The transformation in the energy market can be measured by PESTLE analysis. The PESTLE provides a framework to analyze the factors affecting the performance of the organization. Such kind of analysis is practiced when a new business starts. The PESTLE analysis is based on Political, Economic, Social, Technological, Legal and Environmental factors. These factors impact the efficiency and future of companies engaged in M&A deals. Moreover, the PESTLE analysis consists of external factors that allow for the facilitation of the decision-making processes.

International M&As in the Energy Sector

The value and volume of M&As in the world energy sector is gradually increasing, according to IMAA. Yet, the M&A market in the energy sector is contingent on the general laws related to M&As. Therefore, if the global market is in decline, the value of M&As and volume will experience the same decline as well.

The M&As have many influential features that must be considered. Firstly, the M&A transactions take into consideration national energy and environmental safety to maintain sustainable development. Secondly, the M&A transactions may require longer preparation time in order for significant capital investments to take place in certain areas. Thirdly, each division in the energy sector is in need of vertical integration; vertical integration allows companies to control processes, reduce overall costs, and implement the transaction efficiently.

It is worth mentioning that in 2016, the value of M&As reached around $292.7 billion, of which $148.7 billion come from the electric power industry, $106 billion from the gas sector, and $38 billion from the renewable energy. Yet in 2015, there was a decline as the M&As value amounted to only $199 billion, of which $84 billion came from the electricity sector, $59.8 billion came from the gas sector, and $55.3 billion came from the renewable energy sector.

Among the different sectors of energy, the oil and gas industry witnessed the most valuable M&A transactions. In 2015, one of the largest transactions occurred between the Dutch-British oil and gas company Royal Dutch Shell Plc and the British gas company BG Group Plc, with a value of $81 billion.

Prospects for International M&As Development

Future M&A deals are expected to be affected by the general global economic conditions; in particular, the conditions of the countries from which operations take place. Moreover, M&A deals are affected by technological developments, as well as environmental policies.
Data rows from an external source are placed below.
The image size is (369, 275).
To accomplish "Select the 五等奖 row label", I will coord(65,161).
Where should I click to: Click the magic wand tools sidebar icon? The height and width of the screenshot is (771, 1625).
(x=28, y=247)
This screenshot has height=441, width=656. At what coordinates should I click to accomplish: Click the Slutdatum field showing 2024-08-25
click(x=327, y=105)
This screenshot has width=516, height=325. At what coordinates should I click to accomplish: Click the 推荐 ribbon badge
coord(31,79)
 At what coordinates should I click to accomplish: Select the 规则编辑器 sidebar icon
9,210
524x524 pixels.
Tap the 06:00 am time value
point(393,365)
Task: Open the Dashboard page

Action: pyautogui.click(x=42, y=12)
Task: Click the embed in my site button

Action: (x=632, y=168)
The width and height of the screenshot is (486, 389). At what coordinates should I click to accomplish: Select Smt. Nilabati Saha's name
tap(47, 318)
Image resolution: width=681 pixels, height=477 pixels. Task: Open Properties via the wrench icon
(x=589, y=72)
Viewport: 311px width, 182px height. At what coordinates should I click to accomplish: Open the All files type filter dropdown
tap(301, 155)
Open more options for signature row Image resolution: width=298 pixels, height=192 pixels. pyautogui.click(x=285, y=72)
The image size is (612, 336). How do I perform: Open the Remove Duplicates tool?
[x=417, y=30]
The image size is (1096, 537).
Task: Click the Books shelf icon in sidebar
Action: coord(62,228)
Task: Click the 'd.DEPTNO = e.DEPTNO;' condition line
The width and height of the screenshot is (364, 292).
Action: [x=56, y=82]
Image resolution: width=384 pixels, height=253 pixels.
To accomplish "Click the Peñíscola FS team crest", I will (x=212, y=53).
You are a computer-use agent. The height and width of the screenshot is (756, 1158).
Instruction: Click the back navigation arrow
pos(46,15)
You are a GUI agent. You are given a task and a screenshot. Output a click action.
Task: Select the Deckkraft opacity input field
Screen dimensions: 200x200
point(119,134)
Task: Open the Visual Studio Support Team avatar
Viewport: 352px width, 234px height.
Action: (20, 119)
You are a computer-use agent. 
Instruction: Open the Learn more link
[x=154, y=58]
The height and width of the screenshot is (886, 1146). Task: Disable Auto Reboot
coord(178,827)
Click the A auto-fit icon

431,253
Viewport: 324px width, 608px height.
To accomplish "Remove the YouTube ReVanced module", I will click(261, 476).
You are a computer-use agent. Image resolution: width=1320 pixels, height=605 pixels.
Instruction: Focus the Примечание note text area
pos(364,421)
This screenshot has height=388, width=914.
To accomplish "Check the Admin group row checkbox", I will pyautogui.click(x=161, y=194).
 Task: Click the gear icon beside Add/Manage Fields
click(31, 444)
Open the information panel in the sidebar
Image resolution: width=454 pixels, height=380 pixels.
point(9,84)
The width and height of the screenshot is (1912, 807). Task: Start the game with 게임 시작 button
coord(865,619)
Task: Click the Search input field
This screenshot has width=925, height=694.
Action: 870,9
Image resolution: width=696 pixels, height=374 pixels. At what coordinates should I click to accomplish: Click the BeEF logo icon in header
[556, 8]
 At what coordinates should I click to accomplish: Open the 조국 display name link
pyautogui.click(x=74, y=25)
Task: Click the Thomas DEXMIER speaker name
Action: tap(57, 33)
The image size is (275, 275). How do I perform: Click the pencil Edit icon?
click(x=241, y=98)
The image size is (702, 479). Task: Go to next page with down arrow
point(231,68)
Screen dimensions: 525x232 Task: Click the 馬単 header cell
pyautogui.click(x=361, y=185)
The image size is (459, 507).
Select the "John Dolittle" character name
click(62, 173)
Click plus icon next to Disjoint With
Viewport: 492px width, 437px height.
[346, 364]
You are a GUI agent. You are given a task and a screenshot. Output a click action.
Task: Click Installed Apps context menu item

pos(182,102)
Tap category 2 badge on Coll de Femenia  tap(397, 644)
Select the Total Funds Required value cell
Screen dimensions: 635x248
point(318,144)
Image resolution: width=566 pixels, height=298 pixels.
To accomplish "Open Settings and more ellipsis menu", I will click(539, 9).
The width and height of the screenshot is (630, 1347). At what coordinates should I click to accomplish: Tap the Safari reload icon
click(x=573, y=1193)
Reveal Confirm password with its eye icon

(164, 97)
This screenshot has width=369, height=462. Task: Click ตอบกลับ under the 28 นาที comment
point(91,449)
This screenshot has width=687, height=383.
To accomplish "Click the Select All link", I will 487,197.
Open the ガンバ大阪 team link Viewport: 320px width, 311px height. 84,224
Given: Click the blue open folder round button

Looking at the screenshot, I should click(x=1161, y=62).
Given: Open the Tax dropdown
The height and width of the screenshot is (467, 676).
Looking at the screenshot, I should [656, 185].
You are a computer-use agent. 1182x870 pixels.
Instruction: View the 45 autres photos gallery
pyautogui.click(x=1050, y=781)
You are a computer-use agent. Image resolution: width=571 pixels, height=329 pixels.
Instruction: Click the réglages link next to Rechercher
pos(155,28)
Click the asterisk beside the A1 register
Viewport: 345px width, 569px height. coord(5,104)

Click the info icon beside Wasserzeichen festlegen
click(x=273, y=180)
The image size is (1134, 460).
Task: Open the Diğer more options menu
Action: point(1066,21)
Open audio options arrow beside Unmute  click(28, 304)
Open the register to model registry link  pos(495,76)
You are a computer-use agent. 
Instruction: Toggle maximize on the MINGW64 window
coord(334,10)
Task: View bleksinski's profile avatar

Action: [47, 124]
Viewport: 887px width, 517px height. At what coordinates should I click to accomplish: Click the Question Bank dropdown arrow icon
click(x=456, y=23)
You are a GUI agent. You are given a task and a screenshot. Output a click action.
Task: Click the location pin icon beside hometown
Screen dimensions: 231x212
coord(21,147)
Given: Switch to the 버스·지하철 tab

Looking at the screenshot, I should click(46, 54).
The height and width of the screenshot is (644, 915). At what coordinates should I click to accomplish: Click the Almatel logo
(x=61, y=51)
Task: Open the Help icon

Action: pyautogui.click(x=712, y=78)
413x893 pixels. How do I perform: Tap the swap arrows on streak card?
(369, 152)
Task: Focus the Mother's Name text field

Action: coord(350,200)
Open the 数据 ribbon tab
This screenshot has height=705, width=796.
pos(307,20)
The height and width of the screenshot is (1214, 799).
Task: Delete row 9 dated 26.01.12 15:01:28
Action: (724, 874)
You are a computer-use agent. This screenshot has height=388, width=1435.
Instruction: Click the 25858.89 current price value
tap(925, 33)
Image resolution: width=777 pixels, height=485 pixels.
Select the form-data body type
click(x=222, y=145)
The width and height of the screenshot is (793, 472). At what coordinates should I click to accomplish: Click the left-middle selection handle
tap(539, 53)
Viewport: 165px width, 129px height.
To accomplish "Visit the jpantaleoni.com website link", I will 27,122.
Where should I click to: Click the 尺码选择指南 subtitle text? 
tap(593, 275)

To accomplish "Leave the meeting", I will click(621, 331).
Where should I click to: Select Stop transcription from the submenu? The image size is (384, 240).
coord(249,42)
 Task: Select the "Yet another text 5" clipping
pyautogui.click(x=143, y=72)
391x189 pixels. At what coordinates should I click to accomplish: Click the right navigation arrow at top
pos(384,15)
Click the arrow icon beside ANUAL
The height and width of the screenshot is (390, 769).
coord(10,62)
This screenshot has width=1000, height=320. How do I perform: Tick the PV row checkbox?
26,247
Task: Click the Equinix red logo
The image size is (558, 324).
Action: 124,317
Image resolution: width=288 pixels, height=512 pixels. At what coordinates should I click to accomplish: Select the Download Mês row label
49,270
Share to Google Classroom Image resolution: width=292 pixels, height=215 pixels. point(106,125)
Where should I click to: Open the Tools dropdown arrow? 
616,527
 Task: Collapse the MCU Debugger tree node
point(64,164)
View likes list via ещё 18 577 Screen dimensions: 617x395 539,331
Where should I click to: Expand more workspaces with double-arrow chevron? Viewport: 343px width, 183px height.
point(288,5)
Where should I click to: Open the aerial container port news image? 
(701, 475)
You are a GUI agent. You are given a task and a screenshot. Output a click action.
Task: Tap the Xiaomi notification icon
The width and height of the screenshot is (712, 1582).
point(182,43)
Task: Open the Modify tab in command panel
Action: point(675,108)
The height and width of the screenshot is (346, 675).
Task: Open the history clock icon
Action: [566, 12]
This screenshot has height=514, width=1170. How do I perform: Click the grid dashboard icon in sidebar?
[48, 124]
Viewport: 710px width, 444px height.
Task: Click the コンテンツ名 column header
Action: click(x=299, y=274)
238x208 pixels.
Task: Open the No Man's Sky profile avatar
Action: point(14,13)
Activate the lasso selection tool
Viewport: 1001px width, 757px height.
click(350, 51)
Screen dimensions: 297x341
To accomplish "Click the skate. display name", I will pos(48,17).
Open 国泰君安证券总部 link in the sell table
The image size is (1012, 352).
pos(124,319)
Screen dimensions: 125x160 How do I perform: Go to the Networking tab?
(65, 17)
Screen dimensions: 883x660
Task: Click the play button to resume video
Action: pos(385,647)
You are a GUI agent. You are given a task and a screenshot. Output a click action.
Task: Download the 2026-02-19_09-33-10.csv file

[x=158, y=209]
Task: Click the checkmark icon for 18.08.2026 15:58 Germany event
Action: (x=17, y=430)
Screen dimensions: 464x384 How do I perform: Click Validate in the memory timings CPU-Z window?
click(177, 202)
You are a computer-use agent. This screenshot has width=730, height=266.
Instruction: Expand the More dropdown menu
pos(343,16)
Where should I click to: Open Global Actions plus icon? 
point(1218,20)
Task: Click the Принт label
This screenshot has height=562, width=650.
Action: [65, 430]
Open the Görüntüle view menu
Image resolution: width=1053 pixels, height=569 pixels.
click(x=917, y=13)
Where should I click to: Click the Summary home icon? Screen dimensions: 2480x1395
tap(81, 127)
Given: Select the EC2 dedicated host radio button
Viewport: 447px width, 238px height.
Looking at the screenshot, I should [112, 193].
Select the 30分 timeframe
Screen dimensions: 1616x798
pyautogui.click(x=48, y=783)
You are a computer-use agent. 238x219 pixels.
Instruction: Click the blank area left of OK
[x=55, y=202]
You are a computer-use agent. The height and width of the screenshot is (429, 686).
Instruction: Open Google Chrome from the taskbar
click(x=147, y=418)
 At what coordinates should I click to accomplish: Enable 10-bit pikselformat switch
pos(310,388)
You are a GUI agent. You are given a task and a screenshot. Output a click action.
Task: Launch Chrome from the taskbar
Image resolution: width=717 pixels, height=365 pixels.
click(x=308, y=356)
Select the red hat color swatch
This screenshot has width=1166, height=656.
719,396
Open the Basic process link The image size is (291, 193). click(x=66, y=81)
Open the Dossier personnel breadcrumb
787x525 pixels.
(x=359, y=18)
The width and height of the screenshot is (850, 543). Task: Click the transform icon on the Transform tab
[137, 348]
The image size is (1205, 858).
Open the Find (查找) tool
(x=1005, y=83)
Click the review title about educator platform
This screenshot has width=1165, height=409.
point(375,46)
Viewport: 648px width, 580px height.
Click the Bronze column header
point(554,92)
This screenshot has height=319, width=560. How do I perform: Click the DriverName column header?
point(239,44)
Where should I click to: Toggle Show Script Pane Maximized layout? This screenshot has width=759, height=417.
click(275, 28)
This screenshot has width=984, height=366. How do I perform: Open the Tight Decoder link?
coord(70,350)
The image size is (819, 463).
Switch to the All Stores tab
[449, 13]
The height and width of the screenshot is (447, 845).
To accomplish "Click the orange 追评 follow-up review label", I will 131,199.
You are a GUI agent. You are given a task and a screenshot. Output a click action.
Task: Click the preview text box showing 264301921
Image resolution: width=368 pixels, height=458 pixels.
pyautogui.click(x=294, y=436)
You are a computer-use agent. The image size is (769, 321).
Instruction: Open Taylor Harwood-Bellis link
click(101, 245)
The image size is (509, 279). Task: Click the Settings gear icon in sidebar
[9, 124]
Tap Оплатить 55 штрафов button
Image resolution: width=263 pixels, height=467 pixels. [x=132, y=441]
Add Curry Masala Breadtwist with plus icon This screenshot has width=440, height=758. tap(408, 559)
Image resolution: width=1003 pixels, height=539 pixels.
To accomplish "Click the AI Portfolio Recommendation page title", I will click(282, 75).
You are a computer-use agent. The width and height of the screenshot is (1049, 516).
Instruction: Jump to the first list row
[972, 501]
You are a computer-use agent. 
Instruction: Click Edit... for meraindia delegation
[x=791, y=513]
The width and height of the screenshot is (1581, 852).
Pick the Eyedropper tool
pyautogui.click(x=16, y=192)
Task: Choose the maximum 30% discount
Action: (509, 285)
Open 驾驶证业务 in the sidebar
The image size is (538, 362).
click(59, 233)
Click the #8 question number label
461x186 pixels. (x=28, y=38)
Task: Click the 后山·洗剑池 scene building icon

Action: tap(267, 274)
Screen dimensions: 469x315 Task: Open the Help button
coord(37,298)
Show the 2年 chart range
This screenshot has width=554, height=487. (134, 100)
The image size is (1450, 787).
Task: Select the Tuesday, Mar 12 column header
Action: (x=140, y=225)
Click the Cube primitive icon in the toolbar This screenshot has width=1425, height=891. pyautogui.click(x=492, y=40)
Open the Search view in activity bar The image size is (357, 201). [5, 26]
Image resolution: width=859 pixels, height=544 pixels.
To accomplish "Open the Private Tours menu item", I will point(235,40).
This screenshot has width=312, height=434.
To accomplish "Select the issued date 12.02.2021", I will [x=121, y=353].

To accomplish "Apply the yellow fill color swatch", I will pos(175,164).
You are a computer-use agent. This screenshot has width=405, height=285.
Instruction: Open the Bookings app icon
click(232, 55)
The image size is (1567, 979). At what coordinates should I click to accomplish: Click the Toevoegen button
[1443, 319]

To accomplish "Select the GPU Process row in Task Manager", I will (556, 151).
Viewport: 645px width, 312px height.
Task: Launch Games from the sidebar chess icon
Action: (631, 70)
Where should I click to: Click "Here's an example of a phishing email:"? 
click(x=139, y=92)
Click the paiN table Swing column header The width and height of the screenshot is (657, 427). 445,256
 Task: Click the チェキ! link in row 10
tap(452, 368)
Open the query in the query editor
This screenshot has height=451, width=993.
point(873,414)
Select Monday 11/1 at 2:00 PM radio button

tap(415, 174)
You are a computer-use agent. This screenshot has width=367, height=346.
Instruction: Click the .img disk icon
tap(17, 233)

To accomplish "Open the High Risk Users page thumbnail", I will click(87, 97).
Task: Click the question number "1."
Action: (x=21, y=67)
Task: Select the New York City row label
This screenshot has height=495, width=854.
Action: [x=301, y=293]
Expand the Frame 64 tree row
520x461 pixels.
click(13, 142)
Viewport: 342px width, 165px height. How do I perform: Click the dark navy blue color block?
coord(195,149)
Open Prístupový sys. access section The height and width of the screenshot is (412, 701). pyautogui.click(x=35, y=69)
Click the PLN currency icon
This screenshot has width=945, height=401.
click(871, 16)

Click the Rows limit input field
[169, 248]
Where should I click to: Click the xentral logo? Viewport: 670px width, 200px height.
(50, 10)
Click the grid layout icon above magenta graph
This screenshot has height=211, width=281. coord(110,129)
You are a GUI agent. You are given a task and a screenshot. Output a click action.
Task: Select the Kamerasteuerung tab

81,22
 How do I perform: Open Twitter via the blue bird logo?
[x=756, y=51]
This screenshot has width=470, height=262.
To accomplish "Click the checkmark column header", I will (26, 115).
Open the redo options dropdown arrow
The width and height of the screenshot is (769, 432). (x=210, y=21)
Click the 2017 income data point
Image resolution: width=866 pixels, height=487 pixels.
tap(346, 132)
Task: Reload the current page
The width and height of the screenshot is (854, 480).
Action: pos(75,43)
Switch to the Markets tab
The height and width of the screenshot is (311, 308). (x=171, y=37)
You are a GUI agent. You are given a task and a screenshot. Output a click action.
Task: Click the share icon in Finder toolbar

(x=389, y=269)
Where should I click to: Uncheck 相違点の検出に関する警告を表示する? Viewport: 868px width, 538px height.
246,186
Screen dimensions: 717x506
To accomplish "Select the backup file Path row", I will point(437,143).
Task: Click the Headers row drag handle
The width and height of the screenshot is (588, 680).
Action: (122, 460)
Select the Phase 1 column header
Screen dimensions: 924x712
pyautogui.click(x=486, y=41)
Additionally, energy consumption is expected to increase by 34% from 2014 to 2035 in the Organization for Economic Co-operation and Development (OECD) countries, according to the BP Energy Outlook 2016 report. Additionally, according to PricewaterhouseCoopers (PwC), M&As in the energy sector are forecasted to be positive despite the anticipated deceleration in the growth of the four largest emerging markets (Brazil, Russia, China and South Africa) due to geopolitical risks. Besides, the report of the World Energy Outlook 2016 of the International Energy Agency predicts an increase in energy demand by 30% by 2040, and therefore more investments, amounting of $23 trillion, are expected.

When it comes to renewable energy, a forecast scenario under the Paris Climate Agreement plans to produce 60% of electricity from renewable energy sources by 2040. In addition, annual gas demand is anticipated to grow by 1.5%, while the United States (US) and the European Union (EU) demand from coal will decline in 2040 by 40% and 60%, respectively. Accordingly, the Paris Agreement sees the importance in increasing the use of renewable sources and to invest in more efficient production of energy from oil and gas with low carbon emissions. By doing so, it would be meaningful to conduct M&As in the field of renewable energy, as well as oil and gas.

Concluding Remarks

The transformation in the world energy market represents the main reason behind the tendency to M&As. Therefore, implementing several M&A deals as a strategy to increase the competitiveness led to bolstering the number and value of such type of deals.

According to the revealed trends, the share of cross-border M&As is expected to surge in the future. Nevertheless, developed countries of Western Europe, North America, the Asia-Pacific region, the developing countries of Central and South America, and some African countries are expected to be the main regions of M&As growth.